__Task prompt__
Only the lines from the line containing "Given: Select the API box" to the end of the entries, both included, belong in your answer, and each must match exactly.

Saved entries
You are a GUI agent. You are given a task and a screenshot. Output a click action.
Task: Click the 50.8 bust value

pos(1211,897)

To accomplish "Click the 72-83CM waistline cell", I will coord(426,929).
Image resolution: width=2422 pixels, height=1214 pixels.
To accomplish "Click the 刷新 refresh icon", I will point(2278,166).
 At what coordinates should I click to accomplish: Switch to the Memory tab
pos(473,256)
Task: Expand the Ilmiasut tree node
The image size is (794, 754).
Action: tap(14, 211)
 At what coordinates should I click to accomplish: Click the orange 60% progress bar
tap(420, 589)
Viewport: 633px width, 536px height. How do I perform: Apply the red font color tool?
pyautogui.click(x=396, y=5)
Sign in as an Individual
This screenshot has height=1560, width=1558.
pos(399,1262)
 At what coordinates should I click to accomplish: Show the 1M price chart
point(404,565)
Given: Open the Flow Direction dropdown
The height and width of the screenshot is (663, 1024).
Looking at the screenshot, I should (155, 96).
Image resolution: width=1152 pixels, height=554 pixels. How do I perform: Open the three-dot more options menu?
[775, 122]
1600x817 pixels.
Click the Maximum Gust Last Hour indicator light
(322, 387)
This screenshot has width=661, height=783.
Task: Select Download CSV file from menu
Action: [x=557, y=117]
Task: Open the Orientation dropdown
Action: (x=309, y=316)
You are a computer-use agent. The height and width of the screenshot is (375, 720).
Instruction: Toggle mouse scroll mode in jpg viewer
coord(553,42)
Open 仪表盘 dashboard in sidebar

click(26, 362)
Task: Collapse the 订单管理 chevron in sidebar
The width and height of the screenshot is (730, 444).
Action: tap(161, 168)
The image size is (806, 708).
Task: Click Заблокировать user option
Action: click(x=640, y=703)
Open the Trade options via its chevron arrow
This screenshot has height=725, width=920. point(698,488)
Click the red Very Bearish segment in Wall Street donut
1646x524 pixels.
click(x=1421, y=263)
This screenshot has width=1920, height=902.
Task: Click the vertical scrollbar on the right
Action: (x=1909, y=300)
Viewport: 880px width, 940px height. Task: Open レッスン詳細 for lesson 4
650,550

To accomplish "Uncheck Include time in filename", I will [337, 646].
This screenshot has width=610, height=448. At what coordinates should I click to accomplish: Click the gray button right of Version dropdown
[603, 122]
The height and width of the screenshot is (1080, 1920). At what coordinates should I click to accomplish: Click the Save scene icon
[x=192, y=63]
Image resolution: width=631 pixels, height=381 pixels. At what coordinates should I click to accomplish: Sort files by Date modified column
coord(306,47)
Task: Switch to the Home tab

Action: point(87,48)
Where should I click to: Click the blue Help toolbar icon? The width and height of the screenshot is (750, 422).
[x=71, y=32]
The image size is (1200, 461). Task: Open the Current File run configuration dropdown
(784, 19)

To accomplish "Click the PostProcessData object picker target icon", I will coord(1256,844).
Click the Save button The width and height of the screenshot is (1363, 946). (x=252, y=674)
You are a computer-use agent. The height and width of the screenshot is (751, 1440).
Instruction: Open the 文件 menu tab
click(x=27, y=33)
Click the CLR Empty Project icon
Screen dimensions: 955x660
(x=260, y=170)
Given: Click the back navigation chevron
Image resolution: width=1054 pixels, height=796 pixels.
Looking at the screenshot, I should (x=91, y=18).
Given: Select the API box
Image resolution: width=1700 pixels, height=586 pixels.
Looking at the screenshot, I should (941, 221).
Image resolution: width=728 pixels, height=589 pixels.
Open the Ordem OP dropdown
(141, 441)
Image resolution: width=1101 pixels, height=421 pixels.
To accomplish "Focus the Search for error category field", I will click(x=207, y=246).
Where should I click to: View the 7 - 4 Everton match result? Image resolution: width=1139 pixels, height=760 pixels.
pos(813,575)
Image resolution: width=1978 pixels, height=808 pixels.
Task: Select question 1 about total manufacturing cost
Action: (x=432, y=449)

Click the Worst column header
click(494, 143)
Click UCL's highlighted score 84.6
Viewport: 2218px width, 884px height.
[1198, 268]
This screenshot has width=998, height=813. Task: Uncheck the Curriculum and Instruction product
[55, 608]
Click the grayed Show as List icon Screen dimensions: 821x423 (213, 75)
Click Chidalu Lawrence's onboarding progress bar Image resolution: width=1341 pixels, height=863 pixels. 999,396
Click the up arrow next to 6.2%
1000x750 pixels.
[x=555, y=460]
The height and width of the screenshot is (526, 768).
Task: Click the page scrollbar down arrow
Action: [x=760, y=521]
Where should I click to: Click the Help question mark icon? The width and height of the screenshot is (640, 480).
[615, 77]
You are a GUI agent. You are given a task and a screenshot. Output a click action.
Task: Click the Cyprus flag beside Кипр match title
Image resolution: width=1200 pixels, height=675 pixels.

__Written solution__
Given: Select the API box
Image resolution: width=1700 pixels, height=586 pixels.
Looking at the screenshot, I should (941, 221).
Image resolution: width=728 pixels, height=589 pixels.
Open the Ordem OP dropdown
(141, 441)
Image resolution: width=1101 pixels, height=421 pixels.
To accomplish "Focus the Search for error category field", I will click(x=207, y=246).
Where should I click to: View the 7 - 4 Everton match result? Image resolution: width=1139 pixels, height=760 pixels.
pos(813,575)
Image resolution: width=1978 pixels, height=808 pixels.
Task: Select question 1 about total manufacturing cost
Action: (x=432, y=449)

Click the Worst column header
click(494, 143)
Click UCL's highlighted score 84.6
Viewport: 2218px width, 884px height.
[1198, 268]
This screenshot has width=998, height=813. Task: Uncheck the Curriculum and Instruction product
[55, 608]
Click the grayed Show as List icon Screen dimensions: 821x423 (213, 75)
Click Chidalu Lawrence's onboarding progress bar Image resolution: width=1341 pixels, height=863 pixels. 999,396
Click the up arrow next to 6.2%
1000x750 pixels.
[x=555, y=460]
The height and width of the screenshot is (526, 768).
Task: Click the page scrollbar down arrow
Action: [x=760, y=521]
Where should I click to: Click the Help question mark icon? The width and height of the screenshot is (640, 480).
[615, 77]
You are a GUI agent. You are given a task and a screenshot. Output a click action.
Task: Click the Cyprus flag beside Кипр match title
Image resolution: width=1200 pixels, height=675 pixels.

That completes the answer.